━━━━━ Records shown

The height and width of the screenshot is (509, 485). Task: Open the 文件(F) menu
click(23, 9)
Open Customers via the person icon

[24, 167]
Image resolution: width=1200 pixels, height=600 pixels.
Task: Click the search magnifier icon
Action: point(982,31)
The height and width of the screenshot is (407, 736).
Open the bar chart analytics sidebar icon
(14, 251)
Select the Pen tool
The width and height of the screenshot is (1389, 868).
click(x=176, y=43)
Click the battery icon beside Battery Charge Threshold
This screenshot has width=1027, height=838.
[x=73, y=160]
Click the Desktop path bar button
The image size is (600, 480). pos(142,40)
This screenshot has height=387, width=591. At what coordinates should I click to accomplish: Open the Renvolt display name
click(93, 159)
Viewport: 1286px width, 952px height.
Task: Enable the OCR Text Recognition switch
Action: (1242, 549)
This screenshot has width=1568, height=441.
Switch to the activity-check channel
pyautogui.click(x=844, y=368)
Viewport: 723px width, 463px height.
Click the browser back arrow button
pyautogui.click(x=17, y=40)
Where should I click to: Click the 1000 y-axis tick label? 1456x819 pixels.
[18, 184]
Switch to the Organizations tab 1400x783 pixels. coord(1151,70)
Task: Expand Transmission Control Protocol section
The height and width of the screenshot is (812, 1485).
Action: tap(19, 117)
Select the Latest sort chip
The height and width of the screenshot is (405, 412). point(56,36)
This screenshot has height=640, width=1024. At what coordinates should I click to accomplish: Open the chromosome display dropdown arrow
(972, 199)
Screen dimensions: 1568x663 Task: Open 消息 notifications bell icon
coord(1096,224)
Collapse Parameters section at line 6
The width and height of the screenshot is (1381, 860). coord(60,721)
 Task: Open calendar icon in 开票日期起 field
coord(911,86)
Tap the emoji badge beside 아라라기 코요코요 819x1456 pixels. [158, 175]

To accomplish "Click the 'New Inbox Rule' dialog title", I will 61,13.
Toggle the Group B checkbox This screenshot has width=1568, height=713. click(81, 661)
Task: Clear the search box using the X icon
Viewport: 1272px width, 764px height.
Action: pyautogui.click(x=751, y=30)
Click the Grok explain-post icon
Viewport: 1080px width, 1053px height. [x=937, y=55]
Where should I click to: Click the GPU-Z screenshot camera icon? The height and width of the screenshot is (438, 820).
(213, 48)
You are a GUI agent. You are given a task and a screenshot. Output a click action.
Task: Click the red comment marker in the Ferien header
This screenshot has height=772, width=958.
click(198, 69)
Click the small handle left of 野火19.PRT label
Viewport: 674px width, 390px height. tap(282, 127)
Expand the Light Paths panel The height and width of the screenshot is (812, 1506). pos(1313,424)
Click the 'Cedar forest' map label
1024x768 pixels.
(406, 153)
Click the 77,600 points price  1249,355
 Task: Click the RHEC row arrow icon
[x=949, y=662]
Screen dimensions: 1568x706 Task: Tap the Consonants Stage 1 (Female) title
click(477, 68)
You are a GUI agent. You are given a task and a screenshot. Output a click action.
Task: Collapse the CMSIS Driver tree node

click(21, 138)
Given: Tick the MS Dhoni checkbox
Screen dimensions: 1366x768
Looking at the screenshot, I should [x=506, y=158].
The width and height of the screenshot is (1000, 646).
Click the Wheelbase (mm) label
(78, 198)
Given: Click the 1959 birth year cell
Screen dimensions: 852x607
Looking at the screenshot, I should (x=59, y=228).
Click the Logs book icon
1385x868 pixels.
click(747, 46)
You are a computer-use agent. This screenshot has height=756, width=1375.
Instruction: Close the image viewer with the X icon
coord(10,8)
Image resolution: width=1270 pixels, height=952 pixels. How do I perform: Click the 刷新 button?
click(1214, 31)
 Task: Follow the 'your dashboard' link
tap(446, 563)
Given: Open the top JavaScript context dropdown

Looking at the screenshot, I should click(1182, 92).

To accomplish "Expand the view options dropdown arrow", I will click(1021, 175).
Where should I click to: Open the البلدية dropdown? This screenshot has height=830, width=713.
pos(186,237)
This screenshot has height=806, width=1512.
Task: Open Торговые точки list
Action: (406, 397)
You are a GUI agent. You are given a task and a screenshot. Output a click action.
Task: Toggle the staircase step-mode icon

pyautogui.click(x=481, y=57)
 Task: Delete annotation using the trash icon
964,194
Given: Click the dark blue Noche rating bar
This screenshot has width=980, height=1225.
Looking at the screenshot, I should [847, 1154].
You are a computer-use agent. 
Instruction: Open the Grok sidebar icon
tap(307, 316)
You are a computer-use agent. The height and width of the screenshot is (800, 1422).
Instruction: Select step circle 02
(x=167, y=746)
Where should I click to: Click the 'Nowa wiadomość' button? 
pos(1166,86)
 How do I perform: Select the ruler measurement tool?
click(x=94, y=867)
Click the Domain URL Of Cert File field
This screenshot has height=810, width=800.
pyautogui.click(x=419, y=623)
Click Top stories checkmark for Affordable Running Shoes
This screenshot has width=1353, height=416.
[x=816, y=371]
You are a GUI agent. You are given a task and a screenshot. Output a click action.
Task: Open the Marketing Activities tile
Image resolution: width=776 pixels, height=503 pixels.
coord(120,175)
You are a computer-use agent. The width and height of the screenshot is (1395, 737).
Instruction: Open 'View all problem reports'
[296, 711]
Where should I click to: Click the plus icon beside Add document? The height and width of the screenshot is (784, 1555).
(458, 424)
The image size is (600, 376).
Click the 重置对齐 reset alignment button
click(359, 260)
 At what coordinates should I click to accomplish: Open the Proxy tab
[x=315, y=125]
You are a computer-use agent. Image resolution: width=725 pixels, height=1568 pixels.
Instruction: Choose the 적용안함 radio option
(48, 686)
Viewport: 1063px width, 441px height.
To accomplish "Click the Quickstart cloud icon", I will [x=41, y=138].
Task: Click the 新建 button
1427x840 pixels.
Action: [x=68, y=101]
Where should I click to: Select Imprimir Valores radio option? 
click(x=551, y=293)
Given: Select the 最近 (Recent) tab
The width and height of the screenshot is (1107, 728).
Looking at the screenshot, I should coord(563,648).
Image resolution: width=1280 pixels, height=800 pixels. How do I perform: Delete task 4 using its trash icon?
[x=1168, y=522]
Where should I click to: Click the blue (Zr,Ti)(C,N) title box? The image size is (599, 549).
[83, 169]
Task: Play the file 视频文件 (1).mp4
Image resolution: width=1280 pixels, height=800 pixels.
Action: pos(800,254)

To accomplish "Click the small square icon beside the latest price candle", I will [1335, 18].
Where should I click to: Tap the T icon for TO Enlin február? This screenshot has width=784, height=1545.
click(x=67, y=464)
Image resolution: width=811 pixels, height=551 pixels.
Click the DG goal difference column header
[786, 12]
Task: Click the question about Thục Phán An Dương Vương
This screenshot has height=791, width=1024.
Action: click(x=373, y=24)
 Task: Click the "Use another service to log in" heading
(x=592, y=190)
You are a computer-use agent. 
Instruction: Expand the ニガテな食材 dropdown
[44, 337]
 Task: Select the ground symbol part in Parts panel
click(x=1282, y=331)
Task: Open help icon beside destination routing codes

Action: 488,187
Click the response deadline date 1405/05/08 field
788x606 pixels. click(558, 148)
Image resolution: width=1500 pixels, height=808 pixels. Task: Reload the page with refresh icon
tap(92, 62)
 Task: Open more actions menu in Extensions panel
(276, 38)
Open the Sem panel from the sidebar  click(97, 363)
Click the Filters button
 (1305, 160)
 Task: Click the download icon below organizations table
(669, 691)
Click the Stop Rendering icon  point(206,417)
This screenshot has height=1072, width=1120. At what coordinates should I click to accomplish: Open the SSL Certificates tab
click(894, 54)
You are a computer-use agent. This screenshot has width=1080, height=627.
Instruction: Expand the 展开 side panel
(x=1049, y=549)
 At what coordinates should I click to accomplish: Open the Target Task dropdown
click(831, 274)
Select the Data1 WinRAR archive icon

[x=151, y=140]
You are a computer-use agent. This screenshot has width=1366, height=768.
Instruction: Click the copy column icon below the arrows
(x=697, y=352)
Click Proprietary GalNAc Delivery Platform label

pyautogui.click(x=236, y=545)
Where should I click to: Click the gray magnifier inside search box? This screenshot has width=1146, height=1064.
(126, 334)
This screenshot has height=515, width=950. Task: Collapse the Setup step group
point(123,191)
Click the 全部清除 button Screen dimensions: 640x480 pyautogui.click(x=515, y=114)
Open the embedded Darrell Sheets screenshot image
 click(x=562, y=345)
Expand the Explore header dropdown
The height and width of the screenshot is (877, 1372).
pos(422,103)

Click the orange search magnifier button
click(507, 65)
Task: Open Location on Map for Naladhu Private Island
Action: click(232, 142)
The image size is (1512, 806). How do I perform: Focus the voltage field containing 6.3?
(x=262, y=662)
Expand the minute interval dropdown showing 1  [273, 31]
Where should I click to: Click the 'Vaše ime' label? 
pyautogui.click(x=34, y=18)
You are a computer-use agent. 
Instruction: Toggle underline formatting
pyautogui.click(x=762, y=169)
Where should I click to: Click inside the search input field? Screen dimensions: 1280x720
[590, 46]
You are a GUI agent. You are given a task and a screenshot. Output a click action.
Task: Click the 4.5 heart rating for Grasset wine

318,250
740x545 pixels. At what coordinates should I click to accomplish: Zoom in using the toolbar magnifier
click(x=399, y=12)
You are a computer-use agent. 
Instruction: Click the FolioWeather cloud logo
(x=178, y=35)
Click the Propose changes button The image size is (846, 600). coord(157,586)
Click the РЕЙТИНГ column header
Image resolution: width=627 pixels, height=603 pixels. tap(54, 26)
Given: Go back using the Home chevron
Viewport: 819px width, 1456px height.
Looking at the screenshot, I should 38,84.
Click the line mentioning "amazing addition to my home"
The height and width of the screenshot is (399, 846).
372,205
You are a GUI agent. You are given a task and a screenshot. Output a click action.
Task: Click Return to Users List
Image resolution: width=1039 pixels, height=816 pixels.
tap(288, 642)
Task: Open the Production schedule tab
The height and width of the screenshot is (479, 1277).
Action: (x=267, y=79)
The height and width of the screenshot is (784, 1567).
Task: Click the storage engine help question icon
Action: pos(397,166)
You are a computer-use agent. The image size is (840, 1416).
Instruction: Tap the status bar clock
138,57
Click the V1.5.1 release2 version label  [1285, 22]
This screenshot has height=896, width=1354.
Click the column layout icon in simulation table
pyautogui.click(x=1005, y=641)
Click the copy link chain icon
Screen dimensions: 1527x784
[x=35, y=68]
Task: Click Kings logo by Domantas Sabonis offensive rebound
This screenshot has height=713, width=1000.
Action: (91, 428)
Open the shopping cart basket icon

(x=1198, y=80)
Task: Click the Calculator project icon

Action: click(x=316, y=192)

━━━━━━━━━━

* [Goal of the exercise] Write out the entries again without changes, starting with the line that contains "Task: Open the Production schedule tab" and going on through the line that contains "Action: pos(397,166)".

* [Reply]
Task: Open the Production schedule tab
The height and width of the screenshot is (479, 1277).
Action: (x=267, y=79)
The height and width of the screenshot is (784, 1567).
Task: Click the storage engine help question icon
Action: pos(397,166)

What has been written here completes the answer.